I looked up. “What is this?”
“I want you to go back to da ‘ospital and read dis. I want you to understand what you’re gettin’ yourself into. When you’re done readin’ it, you bring it back and you can give me your answer.”
“I need to pursue this,” I insisted. “Nothing is going to change my mind.”
I told her how I needed to know what happened. Who I was. What I was. I told her that there might be a family out there—a mother, or children—looking for their father. People might be counting on me. And I suddenly disappeared. For them, and for me . . . I needed to follow this as far as it takes me.
“Read da book, child,” she said, patting me on the shoulder. “And when you’re done, we’ll talk about it.”
I opened the book and noticed that it was in some language I didn’t know. And actually, it was in a language I had never even seen before. “What is this?” It was all sorts of dots and swirls and scribbles. It looked alien, or nonsensically childish.
She laughed politely, “. . . you know dis language, even if you don’t remember it. Da pages read from bottom to top, and from right to left. Give it a little time and you’ll read it better dan da Dallas Mornin’ News. You’ve got da sight now. It’s your choice if you use it.” And with that she took me by the hand and led me slowly up and out of the shop.
This whole thing was such a whirlwind that I couldn’t tell if I was walking, or if we were both floating. Maybe the incense made me high. Maybe pot fumes were drifting in from the head-shop next door. Maybe all of the important connections in my brain were unraveling.
Retarded neurons banging their heads against the insides of my skull.
Lots of maybes and very few certainties.
When we got to the door she took my free hand between both of hers and placed my palm on her head. And I felt something. Almost electric. A vibration. Then she released my hand and her eyes locked with mine.
“Da shadows wit da burning eyes,” she said very seriously, “. . . ’Ave dey approached you?”
“No,” I said, a bit unnerved. There was something eerie in her words. “Who are they?”
“You don’t never talk to dem. Never. Do you understand me, Jack?”
I nodded, glancing down at the book that suddenly felt very heavy. As if the pages were made of lead.
“Dose . . . dey’s looking for people like you. People who can cross. People who can see. And dey . . .”
“What, Ms. Josephine? They what?”
She shook her head, her eyes glancing nervously around. “Don’t you never talk to dem. Dere are tings on da other side dat can be dangerous. Tings dat will do a lot more dan run around in da darkness of night. Da ones with da red eyes, you’ll ’ear dem by deir screams. ’Orrible screams.”

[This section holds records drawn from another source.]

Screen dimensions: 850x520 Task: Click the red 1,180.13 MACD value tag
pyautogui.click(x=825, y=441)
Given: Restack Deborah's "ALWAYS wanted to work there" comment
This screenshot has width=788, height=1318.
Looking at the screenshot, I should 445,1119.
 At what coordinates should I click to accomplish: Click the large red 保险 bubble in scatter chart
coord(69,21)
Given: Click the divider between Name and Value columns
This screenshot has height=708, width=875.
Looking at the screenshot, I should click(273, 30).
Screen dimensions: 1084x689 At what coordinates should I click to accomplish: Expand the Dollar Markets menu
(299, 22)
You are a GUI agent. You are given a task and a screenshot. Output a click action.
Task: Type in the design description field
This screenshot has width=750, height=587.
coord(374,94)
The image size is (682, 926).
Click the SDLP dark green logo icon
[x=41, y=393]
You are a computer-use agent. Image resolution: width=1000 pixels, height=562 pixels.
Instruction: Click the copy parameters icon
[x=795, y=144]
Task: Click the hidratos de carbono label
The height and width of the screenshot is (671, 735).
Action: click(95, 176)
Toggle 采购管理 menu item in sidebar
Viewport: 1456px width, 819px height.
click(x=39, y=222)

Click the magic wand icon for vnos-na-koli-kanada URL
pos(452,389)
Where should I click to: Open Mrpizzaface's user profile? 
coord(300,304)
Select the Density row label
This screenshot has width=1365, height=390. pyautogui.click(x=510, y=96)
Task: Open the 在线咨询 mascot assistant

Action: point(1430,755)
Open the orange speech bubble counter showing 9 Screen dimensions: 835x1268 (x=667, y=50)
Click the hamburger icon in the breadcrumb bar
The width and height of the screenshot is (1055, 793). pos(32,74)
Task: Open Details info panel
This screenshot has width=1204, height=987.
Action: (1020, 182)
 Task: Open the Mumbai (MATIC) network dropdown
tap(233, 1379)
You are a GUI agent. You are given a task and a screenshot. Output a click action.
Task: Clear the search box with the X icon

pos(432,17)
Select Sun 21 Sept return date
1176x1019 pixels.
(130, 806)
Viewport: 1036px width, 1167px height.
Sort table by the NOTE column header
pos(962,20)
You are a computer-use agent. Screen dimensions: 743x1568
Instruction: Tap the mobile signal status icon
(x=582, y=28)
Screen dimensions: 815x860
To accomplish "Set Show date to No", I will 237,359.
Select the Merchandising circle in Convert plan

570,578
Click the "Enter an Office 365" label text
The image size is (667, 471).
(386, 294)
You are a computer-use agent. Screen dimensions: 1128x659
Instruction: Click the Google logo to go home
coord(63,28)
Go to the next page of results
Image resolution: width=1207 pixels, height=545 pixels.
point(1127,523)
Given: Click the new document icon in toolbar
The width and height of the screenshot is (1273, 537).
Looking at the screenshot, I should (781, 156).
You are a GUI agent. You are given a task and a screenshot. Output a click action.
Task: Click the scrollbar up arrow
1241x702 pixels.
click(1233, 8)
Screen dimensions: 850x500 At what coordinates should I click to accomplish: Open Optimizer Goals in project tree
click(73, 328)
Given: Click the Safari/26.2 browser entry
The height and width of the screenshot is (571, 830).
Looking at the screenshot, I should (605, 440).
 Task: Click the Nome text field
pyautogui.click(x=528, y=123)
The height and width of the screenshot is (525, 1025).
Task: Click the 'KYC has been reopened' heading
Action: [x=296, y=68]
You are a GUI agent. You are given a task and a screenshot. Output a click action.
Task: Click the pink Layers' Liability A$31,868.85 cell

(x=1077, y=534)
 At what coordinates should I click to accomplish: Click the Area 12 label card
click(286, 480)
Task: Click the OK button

I swallowed deeply. “I’ve heard screams.”
“Den you don’t ’ave as much time as I thought.” She opened the door, rushing me outside, “Go now, Jack! Read dat book and come back to me da second you’re finished. Your world is about to change.”
And as I walked out into the street, the sun was gone. Clouds had taken over the sky. The temperature had dropped from the 80s, to what felt like the 50s. Night was only a couple of hours away.
And I didn’t want to be out when the monsters came.